Substantial social consequences may be expected, as a result to UTT implementation, such as changes in social representations of HIV transmission and prevention, of HIV testing, of ART use, and changes in individual perceptions and behaviours in terms of uptake of testing, frequency of testing, and ART initiation at high CD4 count, among others. The triangulation of several social science studies within the ANRS 12249 TasP trial will provide comprehensive insight, complementary to clinical and epidemiological outcomes, on the acceptability and effectiveness of a UTT intervention at individual (both HIV negative and positive), community, population and health system level.

The social science research programme we have designed within the ANRS 12249 TasP trial has a number of limitations. First, in spite of the robust community-based randomised controlled trial design within which the social research programme is structured, it may be difficult to disentangle the drivers of the social changes in the trial communities, from other research effects in communities under prolonged scrutiny.

Non-resident household members are not eligible to participate in the trial and only a limited number of their characteristics will be documented. Additional data collection targeting non-residents would be required to fully explore how in- and out-migration influences the feasibility and efficacy of UTT.

The social science research programme of the ANRS 12249 TasP trial, like the social science components in other ongoing UTT trials, will not be able to answer emerging public health and operational questions relating to operational scale-up of UTT interventions. In the next few years, UTT strategy, in one guise or another, is likely to be rolled-out in different low and middle-income country contexts. However bringing any UTT strategy to scale is going to be a complex process that will require more than trial results to guide the policy and process decisions. Reflecting back to Granich et al.’s original proposition [8] and the vast literature and commentary that have followed, nowhere have the mechanisms been defined for taking UTT beyond scientific enquiry, to scale as public health policy [59]. Ensuring that policy-makers and implementers give due consideration to the issues that surround such moves is essential. Additional research beyond the trials and evaluation studies will be required to provide evidence to guide policy makers to ensure all the complex interactions of factors are taken into consideration during implementation.

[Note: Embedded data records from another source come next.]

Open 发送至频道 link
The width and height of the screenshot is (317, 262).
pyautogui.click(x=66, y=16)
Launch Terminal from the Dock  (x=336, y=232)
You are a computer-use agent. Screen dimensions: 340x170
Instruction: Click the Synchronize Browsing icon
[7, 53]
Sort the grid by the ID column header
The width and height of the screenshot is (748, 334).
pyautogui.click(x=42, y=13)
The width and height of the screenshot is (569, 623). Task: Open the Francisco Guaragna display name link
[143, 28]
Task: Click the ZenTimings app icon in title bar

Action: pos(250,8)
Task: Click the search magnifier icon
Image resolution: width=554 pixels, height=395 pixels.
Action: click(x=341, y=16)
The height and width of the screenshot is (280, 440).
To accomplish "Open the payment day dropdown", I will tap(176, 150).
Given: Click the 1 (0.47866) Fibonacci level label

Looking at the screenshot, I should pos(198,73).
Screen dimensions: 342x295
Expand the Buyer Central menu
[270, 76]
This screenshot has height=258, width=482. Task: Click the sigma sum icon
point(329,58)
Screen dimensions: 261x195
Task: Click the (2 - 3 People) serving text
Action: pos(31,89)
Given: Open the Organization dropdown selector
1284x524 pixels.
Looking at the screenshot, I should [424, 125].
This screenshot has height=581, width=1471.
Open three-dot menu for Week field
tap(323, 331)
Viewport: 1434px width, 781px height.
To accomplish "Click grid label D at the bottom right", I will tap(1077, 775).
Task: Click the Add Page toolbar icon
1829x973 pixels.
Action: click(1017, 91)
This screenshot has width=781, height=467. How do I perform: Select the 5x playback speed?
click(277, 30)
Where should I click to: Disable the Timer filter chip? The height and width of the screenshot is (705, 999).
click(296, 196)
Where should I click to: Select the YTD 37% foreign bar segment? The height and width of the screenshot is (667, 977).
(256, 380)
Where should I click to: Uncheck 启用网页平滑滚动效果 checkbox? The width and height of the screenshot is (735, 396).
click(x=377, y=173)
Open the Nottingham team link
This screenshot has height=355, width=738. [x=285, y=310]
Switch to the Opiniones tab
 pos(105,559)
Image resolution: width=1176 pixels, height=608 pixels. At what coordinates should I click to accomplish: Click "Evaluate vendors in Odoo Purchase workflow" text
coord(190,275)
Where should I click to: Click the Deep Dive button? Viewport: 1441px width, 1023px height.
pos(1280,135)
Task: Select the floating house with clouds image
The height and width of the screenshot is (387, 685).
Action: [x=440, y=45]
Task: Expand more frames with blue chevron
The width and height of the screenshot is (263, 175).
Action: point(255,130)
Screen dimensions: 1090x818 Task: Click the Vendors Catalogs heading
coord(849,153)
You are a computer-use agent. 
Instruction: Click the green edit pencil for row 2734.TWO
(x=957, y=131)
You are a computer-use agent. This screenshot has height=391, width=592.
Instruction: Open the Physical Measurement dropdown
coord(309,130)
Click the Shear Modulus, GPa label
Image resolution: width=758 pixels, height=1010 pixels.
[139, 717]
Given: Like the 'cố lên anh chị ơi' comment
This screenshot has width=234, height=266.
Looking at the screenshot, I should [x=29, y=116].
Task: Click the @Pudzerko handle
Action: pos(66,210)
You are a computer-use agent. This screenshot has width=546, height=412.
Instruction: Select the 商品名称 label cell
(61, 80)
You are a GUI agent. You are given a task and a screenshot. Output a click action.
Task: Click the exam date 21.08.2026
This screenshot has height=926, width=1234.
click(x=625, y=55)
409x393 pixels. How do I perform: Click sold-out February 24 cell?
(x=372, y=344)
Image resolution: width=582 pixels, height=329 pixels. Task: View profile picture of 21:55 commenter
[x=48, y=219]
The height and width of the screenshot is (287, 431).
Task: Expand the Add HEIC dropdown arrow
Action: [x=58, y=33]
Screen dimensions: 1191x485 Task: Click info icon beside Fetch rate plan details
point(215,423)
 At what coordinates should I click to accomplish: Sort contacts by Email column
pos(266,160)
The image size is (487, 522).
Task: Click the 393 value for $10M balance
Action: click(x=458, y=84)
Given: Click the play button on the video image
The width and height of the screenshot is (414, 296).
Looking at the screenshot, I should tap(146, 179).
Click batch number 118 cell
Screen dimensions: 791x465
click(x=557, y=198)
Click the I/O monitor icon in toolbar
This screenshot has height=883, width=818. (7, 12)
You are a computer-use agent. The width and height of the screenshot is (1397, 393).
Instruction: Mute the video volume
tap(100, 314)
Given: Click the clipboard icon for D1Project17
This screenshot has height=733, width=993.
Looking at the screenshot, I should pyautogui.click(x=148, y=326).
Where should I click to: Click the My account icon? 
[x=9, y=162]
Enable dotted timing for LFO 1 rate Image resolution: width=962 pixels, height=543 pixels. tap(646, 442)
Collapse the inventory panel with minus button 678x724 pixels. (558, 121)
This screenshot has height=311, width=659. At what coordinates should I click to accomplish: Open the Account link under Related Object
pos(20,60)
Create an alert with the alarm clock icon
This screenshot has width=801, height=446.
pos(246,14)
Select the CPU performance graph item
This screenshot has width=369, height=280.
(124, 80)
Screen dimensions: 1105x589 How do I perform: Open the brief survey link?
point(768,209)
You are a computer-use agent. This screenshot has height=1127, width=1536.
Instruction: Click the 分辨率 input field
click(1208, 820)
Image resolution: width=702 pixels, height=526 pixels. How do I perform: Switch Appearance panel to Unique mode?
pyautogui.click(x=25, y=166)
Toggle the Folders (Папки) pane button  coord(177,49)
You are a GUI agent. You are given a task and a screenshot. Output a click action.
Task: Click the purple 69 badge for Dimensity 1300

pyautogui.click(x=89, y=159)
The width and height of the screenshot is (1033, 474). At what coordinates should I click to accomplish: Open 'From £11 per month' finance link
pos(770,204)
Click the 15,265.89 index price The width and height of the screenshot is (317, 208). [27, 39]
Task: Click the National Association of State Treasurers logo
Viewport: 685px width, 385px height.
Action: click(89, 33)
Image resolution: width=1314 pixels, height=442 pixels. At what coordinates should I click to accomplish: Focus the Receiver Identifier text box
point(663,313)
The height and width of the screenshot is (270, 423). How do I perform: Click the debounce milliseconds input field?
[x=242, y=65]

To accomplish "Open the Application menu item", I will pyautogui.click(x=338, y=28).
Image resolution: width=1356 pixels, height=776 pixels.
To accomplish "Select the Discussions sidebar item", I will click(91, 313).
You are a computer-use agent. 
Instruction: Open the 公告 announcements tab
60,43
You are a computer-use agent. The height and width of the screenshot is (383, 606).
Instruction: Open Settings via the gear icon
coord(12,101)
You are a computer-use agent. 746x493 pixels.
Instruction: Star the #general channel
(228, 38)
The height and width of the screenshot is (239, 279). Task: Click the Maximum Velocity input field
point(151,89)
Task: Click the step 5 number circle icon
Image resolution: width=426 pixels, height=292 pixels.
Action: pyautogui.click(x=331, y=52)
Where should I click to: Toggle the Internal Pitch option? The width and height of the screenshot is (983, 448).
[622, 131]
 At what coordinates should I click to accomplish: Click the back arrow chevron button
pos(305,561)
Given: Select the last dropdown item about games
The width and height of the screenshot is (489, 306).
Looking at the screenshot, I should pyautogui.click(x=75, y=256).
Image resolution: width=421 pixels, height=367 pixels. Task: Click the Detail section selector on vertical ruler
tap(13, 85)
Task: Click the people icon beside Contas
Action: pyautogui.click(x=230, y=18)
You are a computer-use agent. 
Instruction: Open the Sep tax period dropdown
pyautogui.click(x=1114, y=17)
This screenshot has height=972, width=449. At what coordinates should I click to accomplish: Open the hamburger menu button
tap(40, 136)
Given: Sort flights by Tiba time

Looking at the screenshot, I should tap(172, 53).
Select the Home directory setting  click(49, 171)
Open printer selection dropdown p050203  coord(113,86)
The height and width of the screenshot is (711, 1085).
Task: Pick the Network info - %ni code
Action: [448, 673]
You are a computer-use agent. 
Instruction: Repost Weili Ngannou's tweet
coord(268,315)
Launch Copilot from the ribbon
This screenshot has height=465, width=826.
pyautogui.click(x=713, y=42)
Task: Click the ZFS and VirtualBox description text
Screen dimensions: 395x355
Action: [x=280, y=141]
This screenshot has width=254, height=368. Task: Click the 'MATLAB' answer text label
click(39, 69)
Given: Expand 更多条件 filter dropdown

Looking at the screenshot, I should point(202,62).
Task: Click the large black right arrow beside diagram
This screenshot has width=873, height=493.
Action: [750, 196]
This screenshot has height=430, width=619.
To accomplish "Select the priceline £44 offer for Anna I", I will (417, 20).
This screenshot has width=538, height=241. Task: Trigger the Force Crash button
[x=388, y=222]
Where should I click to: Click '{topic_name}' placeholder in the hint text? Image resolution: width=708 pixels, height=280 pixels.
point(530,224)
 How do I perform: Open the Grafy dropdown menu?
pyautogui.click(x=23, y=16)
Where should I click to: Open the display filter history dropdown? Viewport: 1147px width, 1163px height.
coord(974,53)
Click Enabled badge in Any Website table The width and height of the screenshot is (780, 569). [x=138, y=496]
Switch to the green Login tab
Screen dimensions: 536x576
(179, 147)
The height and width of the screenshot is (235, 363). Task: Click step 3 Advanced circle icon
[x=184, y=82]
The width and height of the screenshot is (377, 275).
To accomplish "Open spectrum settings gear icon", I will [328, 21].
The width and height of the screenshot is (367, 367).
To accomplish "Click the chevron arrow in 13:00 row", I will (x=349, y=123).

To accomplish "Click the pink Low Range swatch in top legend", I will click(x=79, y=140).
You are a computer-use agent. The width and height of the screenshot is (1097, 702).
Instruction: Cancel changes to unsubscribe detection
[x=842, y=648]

Finally, UTT relies on a programme of sustained intervention elements enacted simultaneously, which will likely need to be adapted and will likely evolve over time, although as yet this is not well defined. Would continuous provider-initiated regular and repeat HIV-testing remain acceptable? Or would alternative testing modalities (such as self-testing or mobile-testing) be needed to keep populations engaged and to identify new HIV infections as early as possible? As levels of understanding of UTT strategies in communities improve, will linking newly diagnosed patients – without any visible symptoms or perceived HIV-risk – into treatment and care become easier or more difficult? Will specific linkage to care interventions be required to encourage and support people to begin immediate ART treatment? Which models of care would be the most appropriate to UTT scale-up? Are there likely to be long-term social and behavioural consequences of large numbers of people in a given community knowing their HIV-status and starting treatment early? The follow-up period planned within our studies will not allow us to respond to all these questions, nor will our trial be able to address all the long term impacts of a sustained UTT intervention.

In spite of these limitations, the social science research programme of the ANRS 12249 TasP trial, designed as a rigorous and comprehensive package of studies, and employing different disciplinary approaches, will be instrumental in advancing understanding of barriers and facilitators of the continuum of HIV testing and care and the potential impact of UTT intervention strategies as public health interventions.